Exercise: Report each line of the listing below that holds "computer".

Available records:
========
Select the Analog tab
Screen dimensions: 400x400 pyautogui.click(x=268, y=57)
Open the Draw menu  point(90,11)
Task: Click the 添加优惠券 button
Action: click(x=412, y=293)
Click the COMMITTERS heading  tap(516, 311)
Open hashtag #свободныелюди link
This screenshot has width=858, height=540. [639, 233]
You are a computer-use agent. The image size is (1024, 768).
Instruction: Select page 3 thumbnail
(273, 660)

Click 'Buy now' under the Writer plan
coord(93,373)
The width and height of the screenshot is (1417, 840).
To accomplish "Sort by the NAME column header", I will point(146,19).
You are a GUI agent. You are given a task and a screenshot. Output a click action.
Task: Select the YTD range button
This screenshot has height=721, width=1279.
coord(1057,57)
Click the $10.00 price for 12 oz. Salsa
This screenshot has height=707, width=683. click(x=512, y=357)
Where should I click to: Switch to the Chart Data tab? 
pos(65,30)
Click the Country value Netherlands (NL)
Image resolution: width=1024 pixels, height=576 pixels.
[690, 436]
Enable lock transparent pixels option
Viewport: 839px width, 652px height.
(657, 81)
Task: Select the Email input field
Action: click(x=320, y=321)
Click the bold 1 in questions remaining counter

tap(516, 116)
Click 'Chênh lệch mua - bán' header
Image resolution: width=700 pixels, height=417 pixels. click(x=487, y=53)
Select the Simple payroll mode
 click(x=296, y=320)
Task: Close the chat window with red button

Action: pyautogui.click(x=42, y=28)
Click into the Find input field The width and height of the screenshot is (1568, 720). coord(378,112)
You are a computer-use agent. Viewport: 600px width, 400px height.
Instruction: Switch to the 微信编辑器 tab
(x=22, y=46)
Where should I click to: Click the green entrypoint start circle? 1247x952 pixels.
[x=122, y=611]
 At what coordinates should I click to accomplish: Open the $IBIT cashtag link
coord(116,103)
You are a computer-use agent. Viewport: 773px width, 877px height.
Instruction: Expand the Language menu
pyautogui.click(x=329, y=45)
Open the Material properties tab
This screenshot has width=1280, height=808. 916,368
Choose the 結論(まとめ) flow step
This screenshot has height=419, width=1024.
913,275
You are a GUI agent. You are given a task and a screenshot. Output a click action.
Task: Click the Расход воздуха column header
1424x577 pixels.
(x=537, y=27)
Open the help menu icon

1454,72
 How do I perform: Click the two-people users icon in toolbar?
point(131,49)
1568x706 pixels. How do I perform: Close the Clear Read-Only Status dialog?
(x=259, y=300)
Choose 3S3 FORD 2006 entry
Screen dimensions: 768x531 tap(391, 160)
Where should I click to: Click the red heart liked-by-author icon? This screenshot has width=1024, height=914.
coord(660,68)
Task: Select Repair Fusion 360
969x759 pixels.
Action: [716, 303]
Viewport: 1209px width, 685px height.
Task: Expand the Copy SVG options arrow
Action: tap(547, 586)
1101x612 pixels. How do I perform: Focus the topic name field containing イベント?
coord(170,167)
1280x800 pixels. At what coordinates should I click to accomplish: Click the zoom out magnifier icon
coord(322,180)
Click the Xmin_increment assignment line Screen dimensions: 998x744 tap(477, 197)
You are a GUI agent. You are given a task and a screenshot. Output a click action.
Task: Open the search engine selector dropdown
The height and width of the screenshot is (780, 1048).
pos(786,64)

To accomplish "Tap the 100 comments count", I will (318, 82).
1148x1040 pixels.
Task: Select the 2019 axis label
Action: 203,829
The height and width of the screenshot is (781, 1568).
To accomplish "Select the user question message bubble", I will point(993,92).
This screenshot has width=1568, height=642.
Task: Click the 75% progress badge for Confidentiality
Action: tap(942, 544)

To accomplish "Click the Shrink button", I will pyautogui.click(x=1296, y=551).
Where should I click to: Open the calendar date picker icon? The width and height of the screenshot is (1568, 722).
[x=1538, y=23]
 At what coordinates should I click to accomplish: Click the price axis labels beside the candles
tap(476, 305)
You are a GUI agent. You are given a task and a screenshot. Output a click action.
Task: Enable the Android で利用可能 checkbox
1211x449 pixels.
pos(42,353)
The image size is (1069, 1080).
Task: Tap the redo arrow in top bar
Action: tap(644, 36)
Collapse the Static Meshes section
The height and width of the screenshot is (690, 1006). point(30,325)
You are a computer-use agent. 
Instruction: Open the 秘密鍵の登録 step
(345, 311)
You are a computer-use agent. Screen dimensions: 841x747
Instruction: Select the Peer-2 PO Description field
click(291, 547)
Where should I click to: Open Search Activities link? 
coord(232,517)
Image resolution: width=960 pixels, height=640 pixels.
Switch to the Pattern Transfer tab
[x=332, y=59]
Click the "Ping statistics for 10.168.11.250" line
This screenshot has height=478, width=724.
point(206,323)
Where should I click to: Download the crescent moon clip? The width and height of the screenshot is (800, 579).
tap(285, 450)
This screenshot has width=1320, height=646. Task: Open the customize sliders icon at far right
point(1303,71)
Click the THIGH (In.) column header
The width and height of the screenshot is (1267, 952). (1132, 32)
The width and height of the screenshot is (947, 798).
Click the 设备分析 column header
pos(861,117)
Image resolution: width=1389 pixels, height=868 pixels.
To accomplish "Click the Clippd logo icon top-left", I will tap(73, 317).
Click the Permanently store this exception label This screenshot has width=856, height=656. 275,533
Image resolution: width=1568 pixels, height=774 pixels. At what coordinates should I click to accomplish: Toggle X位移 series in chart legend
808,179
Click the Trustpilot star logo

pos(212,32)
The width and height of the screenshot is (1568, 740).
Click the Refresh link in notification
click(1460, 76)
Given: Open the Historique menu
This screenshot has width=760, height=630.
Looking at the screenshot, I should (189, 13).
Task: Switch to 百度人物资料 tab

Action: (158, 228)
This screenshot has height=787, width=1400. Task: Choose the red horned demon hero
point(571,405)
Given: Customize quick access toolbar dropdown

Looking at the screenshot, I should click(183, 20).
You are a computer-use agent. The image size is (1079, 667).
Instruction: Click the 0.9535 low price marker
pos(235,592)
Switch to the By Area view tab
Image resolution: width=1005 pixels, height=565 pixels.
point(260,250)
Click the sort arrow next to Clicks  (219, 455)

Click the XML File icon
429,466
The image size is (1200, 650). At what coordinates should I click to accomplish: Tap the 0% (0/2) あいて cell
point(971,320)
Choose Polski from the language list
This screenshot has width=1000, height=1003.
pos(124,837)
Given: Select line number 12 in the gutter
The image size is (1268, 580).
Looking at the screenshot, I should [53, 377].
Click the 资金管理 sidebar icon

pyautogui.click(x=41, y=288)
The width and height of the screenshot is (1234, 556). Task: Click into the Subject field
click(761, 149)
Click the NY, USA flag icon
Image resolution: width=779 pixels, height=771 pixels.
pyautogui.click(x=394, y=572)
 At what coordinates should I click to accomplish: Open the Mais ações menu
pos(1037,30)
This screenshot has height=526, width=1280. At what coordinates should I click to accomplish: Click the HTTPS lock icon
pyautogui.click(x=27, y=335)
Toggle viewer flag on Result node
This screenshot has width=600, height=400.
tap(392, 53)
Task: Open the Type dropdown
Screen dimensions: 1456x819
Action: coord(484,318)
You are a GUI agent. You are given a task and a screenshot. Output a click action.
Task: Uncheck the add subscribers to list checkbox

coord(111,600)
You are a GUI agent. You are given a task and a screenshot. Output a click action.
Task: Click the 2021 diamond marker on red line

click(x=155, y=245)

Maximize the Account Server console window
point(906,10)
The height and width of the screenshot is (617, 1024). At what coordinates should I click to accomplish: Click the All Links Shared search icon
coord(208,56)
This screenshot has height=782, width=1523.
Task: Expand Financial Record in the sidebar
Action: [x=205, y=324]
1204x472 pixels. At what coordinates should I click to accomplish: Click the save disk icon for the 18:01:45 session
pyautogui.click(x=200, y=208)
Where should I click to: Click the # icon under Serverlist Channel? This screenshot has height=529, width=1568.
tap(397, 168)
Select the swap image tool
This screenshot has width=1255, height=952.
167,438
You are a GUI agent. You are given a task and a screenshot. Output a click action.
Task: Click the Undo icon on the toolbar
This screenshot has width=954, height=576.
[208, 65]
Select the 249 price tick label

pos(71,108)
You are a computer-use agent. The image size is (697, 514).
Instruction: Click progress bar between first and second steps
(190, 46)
========
Written response:
You are a computer-use agent. The image size is (1024, 768).
You are a computer-use agent. Viewport: 600px width, 400px height.
You are a computer-use agent. Viewport: 773px width, 877px height.
You are a computer-use agent. 
You are a computer-use agent. Screen dimensions: 841x747
You are a computer-use agent. The image size is (1079, 667).
You are a computer-use agent. The image size is (697, 514).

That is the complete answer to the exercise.